WHAT IS REQUIRED>
Copy out each of the lines below, keeping every character unchanged.

Records taken from a dataset>
◇ ◇ ◇ ◇ ◇
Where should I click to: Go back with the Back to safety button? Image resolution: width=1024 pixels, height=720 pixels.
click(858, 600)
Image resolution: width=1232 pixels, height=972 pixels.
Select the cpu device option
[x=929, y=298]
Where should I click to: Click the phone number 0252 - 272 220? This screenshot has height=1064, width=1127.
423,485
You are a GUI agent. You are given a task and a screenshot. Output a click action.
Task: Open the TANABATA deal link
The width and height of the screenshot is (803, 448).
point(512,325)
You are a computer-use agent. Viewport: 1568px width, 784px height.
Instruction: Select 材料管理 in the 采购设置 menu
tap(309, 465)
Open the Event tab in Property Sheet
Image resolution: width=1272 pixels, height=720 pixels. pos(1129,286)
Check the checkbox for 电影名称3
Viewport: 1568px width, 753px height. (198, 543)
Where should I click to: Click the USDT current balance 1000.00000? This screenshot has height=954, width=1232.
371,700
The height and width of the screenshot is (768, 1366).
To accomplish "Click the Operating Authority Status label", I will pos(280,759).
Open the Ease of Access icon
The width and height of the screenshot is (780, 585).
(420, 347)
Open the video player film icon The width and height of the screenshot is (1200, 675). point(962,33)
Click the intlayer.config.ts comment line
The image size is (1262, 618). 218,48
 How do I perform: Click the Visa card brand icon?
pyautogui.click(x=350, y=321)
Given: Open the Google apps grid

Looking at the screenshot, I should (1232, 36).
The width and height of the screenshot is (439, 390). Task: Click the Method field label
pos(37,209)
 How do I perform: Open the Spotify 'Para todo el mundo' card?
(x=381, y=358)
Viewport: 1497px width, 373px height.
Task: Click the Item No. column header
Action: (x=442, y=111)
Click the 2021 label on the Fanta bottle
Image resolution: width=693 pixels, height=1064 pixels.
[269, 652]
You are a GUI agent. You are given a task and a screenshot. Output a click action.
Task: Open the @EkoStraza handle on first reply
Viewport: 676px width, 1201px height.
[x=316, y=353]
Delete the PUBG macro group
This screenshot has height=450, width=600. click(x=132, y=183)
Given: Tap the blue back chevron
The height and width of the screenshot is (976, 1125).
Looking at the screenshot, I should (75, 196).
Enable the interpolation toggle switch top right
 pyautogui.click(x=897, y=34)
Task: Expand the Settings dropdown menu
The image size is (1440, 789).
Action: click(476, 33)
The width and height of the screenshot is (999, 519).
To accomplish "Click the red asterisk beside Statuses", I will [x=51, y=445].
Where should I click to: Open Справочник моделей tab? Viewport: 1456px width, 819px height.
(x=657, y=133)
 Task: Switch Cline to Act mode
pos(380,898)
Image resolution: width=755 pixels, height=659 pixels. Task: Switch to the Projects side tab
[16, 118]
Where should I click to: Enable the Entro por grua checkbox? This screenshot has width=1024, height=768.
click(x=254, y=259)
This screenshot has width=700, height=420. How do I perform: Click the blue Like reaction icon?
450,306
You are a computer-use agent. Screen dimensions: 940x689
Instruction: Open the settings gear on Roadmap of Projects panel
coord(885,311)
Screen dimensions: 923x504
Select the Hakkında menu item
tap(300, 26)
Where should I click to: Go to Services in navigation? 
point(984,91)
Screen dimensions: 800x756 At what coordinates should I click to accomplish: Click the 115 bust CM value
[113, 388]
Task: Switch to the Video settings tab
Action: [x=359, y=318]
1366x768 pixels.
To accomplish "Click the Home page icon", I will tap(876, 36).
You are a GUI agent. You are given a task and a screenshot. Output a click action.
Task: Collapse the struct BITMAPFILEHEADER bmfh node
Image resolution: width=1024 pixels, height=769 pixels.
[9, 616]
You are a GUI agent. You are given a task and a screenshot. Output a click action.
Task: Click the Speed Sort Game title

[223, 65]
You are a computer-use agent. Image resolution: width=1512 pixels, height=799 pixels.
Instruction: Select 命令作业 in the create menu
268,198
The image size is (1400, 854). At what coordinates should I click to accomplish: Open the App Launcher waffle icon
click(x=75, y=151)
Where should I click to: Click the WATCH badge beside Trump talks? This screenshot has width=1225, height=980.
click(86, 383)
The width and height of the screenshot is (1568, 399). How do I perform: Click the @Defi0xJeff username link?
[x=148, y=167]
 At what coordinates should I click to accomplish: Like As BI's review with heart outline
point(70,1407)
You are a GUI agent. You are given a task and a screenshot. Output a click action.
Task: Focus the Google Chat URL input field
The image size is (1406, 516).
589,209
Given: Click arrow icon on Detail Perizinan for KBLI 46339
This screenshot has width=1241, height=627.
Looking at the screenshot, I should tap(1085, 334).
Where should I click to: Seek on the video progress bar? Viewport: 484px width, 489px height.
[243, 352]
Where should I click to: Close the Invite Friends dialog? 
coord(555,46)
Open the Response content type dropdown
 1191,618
◇ ◇ ◇ ◇ ◇
CORRECT ANSWER>
Where should I click to: Go back with the Back to safety button? Image resolution: width=1024 pixels, height=720 pixels.
click(858, 600)
Image resolution: width=1232 pixels, height=972 pixels.
Select the cpu device option
[x=929, y=298]
Where should I click to: Click the phone number 0252 - 272 220? This screenshot has height=1064, width=1127.
423,485
You are a GUI agent. You are given a task and a screenshot. Output a click action.
Task: Open the TANABATA deal link
The width and height of the screenshot is (803, 448).
point(512,325)
You are a computer-use agent. Viewport: 1568px width, 784px height.
Instruction: Select 材料管理 in the 采购设置 menu
tap(309, 465)
Open the Event tab in Property Sheet
Image resolution: width=1272 pixels, height=720 pixels. pos(1129,286)
Check the checkbox for 电影名称3
Viewport: 1568px width, 753px height. (198, 543)
Where should I click to: Click the USDT current balance 1000.00000? This screenshot has height=954, width=1232.
371,700
The height and width of the screenshot is (768, 1366).
To accomplish "Click the Operating Authority Status label", I will pos(280,759).
Open the Ease of Access icon
The width and height of the screenshot is (780, 585).
(420, 347)
Open the video player film icon The width and height of the screenshot is (1200, 675). point(962,33)
Click the intlayer.config.ts comment line
The image size is (1262, 618). 218,48
 How do I perform: Click the Visa card brand icon?
pyautogui.click(x=350, y=321)
Given: Open the Google apps grid

Looking at the screenshot, I should (1232, 36).
The width and height of the screenshot is (439, 390). Task: Click the Method field label
pos(37,209)
 How do I perform: Open the Spotify 'Para todo el mundo' card?
(x=381, y=358)
Viewport: 1497px width, 373px height.
Task: Click the Item No. column header
Action: (x=442, y=111)
Click the 2021 label on the Fanta bottle
Image resolution: width=693 pixels, height=1064 pixels.
[269, 652]
You are a GUI agent. You are given a task and a screenshot. Output a click action.
Task: Open the @EkoStraza handle on first reply
Viewport: 676px width, 1201px height.
[x=316, y=353]
Delete the PUBG macro group
This screenshot has height=450, width=600. click(x=132, y=183)
Given: Tap the blue back chevron
The height and width of the screenshot is (976, 1125).
Looking at the screenshot, I should (75, 196).
Enable the interpolation toggle switch top right
 pyautogui.click(x=897, y=34)
Task: Expand the Settings dropdown menu
The image size is (1440, 789).
Action: click(476, 33)
The width and height of the screenshot is (999, 519).
To accomplish "Click the red asterisk beside Statuses", I will [x=51, y=445].
Where should I click to: Open Справочник моделей tab? Viewport: 1456px width, 819px height.
(x=657, y=133)
 Task: Switch Cline to Act mode
pos(380,898)
Image resolution: width=755 pixels, height=659 pixels. Task: Switch to the Projects side tab
[16, 118]
Where should I click to: Enable the Entro por grua checkbox? This screenshot has width=1024, height=768.
click(x=254, y=259)
This screenshot has width=700, height=420. How do I perform: Click the blue Like reaction icon?
450,306
You are a computer-use agent. Screen dimensions: 940x689
Instruction: Open the settings gear on Roadmap of Projects panel
coord(885,311)
Screen dimensions: 923x504
Select the Hakkında menu item
tap(300, 26)
Where should I click to: Go to Services in navigation? 
point(984,91)
Screen dimensions: 800x756 At what coordinates should I click to accomplish: Click the 115 bust CM value
[113, 388]
Task: Switch to the Video settings tab
Action: [x=359, y=318]
1366x768 pixels.
To accomplish "Click the Home page icon", I will tap(876, 36).
You are a GUI agent. You are given a task and a screenshot. Output a click action.
Task: Collapse the struct BITMAPFILEHEADER bmfh node
Image resolution: width=1024 pixels, height=769 pixels.
[9, 616]
You are a GUI agent. You are given a task and a screenshot. Output a click action.
Task: Click the Speed Sort Game title

[223, 65]
You are a computer-use agent. Image resolution: width=1512 pixels, height=799 pixels.
Instruction: Select 命令作业 in the create menu
268,198
The image size is (1400, 854). At what coordinates should I click to accomplish: Open the App Launcher waffle icon
click(x=75, y=151)
Where should I click to: Click the WATCH badge beside Trump talks? This screenshot has width=1225, height=980.
click(86, 383)
The width and height of the screenshot is (1568, 399). How do I perform: Click the @Defi0xJeff username link?
[x=148, y=167]
 At what coordinates should I click to accomplish: Like As BI's review with heart outline
point(70,1407)
You are a GUI agent. You are given a task and a screenshot. Output a click action.
Task: Focus the Google Chat URL input field
The image size is (1406, 516).
589,209
Given: Click arrow icon on Detail Perizinan for KBLI 46339
This screenshot has width=1241, height=627.
Looking at the screenshot, I should tap(1085, 334).
Where should I click to: Seek on the video progress bar? Viewport: 484px width, 489px height.
[243, 352]
Where should I click to: Close the Invite Friends dialog? 
coord(555,46)
Open the Response content type dropdown
 1191,618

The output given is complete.